═══ Data provided ═══
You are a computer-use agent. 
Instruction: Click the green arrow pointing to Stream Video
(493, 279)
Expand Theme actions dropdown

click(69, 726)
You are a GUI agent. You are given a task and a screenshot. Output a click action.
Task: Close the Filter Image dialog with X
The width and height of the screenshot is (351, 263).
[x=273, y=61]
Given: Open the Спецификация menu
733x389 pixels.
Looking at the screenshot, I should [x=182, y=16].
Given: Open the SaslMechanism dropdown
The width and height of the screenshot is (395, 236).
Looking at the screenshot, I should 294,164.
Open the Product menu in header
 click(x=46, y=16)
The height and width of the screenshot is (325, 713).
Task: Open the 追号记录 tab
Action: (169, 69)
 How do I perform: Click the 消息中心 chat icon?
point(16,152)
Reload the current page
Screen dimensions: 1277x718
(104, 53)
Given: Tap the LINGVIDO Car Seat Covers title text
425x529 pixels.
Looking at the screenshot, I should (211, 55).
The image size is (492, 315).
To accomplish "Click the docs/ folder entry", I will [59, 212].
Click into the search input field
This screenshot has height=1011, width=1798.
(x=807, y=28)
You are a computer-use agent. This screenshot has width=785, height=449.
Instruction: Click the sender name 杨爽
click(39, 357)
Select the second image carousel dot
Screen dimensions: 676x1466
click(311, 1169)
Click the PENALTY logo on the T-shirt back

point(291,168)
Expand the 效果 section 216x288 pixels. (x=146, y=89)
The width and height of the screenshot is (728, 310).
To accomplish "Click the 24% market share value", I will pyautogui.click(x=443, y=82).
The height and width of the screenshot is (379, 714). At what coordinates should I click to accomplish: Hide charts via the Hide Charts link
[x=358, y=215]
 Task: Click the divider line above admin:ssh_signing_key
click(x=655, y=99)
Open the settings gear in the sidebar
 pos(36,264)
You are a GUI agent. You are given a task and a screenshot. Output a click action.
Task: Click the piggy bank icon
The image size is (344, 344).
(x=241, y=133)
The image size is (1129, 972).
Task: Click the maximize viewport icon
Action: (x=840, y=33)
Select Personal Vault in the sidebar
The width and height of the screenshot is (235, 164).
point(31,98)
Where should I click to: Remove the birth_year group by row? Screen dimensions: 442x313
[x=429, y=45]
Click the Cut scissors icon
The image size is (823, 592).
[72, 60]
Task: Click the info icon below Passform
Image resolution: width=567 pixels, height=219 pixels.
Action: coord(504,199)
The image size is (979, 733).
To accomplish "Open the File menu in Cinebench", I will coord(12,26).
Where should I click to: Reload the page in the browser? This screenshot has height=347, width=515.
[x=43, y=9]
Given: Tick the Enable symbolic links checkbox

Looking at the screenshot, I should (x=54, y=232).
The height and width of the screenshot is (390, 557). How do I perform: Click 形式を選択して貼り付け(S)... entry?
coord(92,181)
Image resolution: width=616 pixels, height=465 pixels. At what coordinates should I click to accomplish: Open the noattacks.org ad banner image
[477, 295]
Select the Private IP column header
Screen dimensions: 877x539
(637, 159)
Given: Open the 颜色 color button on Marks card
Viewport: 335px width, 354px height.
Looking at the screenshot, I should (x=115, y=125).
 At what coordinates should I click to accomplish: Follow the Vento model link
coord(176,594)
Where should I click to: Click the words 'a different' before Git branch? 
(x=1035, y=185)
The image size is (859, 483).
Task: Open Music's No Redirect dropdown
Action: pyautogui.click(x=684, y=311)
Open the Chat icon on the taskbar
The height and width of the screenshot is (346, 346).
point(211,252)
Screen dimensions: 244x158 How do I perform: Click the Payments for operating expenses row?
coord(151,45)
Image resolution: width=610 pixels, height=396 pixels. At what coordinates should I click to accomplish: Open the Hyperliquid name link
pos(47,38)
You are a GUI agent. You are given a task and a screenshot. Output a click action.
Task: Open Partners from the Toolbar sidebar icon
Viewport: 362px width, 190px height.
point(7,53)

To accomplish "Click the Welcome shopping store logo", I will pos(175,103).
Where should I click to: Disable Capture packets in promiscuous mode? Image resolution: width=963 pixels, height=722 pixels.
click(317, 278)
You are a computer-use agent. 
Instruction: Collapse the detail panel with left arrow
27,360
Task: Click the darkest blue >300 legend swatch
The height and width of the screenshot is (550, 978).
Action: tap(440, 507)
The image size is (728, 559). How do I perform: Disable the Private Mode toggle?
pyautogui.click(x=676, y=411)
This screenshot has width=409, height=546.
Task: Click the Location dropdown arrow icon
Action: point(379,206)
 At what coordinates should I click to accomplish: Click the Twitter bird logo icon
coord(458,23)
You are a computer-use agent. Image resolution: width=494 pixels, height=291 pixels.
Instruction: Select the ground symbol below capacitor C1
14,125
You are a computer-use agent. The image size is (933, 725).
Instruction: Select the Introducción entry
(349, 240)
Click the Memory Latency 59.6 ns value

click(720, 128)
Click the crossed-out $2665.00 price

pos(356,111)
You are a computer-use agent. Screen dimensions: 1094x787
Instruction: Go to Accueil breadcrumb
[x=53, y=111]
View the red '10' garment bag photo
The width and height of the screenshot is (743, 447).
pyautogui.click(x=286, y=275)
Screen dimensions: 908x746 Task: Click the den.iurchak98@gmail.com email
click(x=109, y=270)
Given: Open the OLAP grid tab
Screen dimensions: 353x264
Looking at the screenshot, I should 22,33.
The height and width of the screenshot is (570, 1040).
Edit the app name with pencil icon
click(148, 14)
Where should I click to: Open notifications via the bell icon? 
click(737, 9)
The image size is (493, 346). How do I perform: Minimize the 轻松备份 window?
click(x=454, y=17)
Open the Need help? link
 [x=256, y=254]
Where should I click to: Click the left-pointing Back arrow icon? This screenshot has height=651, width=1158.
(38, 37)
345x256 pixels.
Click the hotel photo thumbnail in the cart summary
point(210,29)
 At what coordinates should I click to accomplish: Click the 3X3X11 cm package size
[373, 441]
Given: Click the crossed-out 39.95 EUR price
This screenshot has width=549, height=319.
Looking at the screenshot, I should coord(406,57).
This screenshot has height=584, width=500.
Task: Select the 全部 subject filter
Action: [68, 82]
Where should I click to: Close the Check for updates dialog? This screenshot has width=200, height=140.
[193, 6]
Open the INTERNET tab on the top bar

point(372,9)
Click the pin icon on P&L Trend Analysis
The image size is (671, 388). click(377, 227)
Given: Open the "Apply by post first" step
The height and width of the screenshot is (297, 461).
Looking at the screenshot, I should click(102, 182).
═══
> Your objective: Word for word, reproduce the listing from its first line through the line that has "Task: Close the Filter Image dialog with X" in it, and go no further.

> Result of the task:
You are a computer-use agent. 
Instruction: Click the green arrow pointing to Stream Video
(493, 279)
Expand Theme actions dropdown

click(69, 726)
You are a GUI agent. You are given a task and a screenshot. Output a click action.
Task: Close the Filter Image dialog with X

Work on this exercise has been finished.